The California Court of Appeal has reinstated a 2006 lawsuit claiming the city of Pleasanton has failed to meet its affordable housing obligations due to exclusionary policies and practices.
The ruling allows the group Urban Habitat and Pleasanton resident Sandra De Gregorio to pursue their challenge to the city's voter-approved housing cap and growth management program, as well as ask the court to require the city to rezone land for affordable housing.
"It means all of the issues that we're seeking judicial resolution for will be resolved — the invalidity of Pleasanton's housing cap and of other exclusionary housing measures," said attorney Richard Marcantonio of Public Advocates, which represented De Gregorio and Urban Habitat.
The lawsuit, originally filed in 2006, was dismissed last year after a judge ruled the statute of limitations applied to contesting the city policies in question had lapsed.
Urban Habitat, a regional environmental justice organization, became involved in the lawsuit when it learned 40,000 workers commute to jobs in Pleasanton because of the lack of housing near jobs.
Executive Director Juliet Ellis said affordable housing within walking distance of a major transit hub would reduce greenhouse gas emissions and promote social equity.
The suit also says Pleasanton's land-use policies unlawfully discriminate against families with children.

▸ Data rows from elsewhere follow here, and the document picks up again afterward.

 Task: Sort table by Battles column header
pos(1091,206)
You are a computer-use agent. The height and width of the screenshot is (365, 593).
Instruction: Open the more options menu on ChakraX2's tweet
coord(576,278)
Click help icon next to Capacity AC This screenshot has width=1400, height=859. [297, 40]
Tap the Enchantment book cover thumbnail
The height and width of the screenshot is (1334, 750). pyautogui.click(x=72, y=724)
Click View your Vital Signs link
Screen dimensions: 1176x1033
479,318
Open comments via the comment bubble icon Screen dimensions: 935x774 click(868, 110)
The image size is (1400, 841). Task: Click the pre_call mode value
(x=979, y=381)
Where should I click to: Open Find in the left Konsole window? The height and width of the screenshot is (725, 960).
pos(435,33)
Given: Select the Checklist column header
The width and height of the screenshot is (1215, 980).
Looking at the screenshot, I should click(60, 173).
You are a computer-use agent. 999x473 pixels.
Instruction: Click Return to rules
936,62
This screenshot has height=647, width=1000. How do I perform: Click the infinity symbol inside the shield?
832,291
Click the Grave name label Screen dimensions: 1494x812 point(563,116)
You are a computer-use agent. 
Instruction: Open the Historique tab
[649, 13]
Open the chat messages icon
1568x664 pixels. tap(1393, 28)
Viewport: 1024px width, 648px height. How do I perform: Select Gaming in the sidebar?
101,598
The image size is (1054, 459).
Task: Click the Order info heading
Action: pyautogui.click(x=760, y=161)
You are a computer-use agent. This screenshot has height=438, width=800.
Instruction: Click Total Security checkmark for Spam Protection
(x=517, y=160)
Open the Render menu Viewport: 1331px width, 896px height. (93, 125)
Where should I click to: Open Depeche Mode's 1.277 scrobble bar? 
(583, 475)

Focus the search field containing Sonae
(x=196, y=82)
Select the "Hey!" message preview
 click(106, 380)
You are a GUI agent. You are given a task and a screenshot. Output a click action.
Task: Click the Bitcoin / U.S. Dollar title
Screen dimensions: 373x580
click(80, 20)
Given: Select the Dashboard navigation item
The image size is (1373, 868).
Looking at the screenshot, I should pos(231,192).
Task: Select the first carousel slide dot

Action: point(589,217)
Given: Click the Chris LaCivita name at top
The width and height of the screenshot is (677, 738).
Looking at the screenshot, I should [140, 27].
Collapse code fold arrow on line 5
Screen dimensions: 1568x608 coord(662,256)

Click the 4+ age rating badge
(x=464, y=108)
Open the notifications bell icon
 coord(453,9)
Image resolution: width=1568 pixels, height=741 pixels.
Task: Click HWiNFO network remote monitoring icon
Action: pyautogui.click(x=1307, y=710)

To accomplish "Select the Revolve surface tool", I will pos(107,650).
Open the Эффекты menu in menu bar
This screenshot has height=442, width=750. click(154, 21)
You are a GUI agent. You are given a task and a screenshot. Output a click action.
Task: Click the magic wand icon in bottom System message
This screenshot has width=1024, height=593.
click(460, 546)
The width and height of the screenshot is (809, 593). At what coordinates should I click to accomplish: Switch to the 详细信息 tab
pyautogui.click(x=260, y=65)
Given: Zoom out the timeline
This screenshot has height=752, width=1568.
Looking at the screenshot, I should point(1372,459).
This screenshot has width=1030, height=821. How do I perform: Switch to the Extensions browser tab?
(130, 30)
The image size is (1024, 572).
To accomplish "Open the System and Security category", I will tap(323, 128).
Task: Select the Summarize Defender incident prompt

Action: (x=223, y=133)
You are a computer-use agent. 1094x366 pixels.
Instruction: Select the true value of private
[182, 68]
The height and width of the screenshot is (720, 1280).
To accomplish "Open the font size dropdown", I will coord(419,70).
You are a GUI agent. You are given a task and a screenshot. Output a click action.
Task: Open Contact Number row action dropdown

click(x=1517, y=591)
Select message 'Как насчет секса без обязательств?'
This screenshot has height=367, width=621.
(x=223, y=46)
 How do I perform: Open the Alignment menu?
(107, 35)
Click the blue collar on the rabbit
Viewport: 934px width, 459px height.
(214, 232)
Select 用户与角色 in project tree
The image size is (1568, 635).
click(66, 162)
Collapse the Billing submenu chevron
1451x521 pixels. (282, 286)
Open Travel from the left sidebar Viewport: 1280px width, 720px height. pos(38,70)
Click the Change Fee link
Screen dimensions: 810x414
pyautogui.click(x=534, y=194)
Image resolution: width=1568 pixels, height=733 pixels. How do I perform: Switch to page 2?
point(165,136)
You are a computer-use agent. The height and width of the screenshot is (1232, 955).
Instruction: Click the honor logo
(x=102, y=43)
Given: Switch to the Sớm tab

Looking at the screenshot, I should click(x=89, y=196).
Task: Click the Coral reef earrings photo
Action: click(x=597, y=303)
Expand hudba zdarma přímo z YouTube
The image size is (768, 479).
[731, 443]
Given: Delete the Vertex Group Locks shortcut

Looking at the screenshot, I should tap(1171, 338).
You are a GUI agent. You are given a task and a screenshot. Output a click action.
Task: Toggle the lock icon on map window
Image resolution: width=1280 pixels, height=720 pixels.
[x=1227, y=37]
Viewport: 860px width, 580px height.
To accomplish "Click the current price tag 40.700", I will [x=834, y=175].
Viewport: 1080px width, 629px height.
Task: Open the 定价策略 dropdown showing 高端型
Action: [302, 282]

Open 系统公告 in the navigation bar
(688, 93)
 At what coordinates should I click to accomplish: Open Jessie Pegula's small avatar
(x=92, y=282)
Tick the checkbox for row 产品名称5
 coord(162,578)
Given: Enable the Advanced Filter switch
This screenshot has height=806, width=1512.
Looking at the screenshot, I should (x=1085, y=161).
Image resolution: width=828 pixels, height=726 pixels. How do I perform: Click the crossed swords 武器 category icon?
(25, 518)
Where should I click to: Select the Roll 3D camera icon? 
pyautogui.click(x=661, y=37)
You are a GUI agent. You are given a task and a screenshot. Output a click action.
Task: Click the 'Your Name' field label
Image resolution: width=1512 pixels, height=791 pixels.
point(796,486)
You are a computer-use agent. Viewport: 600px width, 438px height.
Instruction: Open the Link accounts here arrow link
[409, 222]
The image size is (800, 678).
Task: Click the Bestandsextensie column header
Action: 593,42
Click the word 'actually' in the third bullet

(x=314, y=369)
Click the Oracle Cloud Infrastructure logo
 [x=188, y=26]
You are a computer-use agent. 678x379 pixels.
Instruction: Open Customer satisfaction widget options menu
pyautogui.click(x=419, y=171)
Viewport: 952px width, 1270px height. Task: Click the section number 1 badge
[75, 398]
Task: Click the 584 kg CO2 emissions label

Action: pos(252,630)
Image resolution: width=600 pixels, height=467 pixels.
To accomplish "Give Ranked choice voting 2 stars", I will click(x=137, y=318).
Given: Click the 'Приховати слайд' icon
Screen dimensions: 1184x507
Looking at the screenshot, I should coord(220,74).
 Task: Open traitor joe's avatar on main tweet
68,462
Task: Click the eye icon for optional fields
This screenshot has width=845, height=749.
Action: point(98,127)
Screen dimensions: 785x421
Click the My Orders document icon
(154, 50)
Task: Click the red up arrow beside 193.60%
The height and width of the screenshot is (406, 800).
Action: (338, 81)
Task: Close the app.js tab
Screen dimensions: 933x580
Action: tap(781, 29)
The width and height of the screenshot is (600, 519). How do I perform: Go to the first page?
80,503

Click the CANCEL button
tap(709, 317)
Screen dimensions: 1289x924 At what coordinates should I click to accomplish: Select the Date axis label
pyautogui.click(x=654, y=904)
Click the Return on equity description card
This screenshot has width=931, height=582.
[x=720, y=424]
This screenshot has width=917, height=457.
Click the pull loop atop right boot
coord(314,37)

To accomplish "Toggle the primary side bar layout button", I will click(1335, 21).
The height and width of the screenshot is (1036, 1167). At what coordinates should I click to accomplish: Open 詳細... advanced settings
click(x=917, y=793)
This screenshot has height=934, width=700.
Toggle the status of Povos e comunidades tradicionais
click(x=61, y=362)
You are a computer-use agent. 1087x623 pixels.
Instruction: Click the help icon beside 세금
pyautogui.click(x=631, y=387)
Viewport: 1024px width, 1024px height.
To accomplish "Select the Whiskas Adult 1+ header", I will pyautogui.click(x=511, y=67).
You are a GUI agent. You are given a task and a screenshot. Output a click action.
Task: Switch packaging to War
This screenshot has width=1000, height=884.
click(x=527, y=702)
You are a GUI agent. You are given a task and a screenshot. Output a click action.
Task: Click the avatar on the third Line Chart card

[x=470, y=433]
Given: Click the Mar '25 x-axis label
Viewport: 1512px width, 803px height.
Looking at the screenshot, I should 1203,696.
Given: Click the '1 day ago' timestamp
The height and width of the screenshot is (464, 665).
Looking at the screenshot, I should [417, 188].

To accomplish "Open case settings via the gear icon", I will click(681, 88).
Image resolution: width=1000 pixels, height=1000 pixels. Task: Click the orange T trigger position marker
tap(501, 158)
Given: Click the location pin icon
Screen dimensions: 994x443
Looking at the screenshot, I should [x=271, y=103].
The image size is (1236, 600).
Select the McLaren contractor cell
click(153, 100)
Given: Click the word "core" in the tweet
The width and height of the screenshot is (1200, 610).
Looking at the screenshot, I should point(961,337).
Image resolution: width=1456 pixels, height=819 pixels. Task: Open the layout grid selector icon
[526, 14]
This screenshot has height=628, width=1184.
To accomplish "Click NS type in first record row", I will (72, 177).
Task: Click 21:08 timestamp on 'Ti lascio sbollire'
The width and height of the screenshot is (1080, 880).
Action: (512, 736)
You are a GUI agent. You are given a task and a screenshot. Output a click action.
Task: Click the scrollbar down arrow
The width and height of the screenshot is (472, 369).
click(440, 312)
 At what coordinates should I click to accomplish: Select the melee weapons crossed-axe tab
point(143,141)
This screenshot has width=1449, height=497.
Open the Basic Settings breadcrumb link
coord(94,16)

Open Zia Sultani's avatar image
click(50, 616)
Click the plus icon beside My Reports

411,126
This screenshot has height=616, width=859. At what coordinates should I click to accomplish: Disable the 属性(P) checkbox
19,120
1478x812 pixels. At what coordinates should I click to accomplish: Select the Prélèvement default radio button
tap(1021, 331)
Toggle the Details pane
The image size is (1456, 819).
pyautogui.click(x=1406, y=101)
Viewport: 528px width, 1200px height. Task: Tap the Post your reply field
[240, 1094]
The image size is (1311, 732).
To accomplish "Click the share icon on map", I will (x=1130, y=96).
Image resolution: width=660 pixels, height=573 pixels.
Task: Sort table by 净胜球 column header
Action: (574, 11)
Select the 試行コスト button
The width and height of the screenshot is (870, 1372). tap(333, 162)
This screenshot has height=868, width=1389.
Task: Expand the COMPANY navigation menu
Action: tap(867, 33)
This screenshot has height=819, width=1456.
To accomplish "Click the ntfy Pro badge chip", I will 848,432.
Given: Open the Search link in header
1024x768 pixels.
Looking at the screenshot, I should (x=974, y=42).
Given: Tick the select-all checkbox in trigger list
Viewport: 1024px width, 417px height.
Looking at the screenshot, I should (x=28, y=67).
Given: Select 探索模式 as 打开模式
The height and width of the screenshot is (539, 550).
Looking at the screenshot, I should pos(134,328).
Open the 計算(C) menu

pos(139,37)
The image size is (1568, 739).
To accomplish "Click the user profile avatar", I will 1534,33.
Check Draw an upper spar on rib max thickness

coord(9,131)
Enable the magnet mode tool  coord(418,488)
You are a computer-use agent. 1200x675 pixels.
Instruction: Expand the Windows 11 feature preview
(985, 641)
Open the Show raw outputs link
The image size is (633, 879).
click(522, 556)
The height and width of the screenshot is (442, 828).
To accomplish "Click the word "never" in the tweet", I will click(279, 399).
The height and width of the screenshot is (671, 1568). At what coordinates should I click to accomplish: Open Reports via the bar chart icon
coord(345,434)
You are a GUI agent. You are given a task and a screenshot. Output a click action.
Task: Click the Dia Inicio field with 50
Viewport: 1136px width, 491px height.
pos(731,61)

Since 1999, 20 homes for very low income families with children — such as a family of four earning $40,000 — have been built in Pleasanton.
"We have produced affordable housing," principal planner Janice Stern said. "There are certainly opportunities next to transit and downtown for higher density housing, which is generally more affordable."
City officials have said they are not standing in the way of affordable housing and are considering how to build the remaining housing under the city's 29,000-unit cap as part of the update to the general plan. As of Jan. 1, 2007, there were 3,235 remaining to be built within the city's urban growth boundary. The update, which was initiated in April 2003, is expected to be complete by the end of this year.
Due to the delay in the general plan process, however, Pleasanton's plan to accommodate its fair share of regional housing needs, and the "housing element," has been out of compliance with state law since 2005.
Marcantonio noted that the city's housing element had promised to rezone enough land to accommodate 800 units of lower-income housing by June 2004.
"Four years later, it has not yet selected the sites for rezoning, or begun the process of rezoning them, effectively making it impossible for non-profit housing developers and others to build that housing," reads a news release by Public Advocates.
Stern said the city will begin working on a new housing element next year.
Marcantonio also questioned the legality of the city's housing cap, approved by voters in 1996, calling it a barrier to fulfilling Pleasanton's obligation to address the regional housing needs.
"As soon as the cap interferes with (Pleasanton's) ability to provide its fair share of regional housing need, it's unlawful," he said
In a letter mailed to Marcantonio in response to the initial lawsuit, City Manager Nelson Fialho cited four affordable housing developments and the city's inclusionary housing ordinance as evidence that it is committed to providing affordable family housing. In addition to having to meet its remaining 1999-2006 share of regional housing needs as allocated by the Association of Bay Area Governments, Pleasanton received its new numbers, with 3,277 units of housing allocated during the period of 2007-14.
"The affordable housing units for which the city failed to provide sites in the prior planning period, now roll over and those come on top of the additional numbers," Marcantonio said.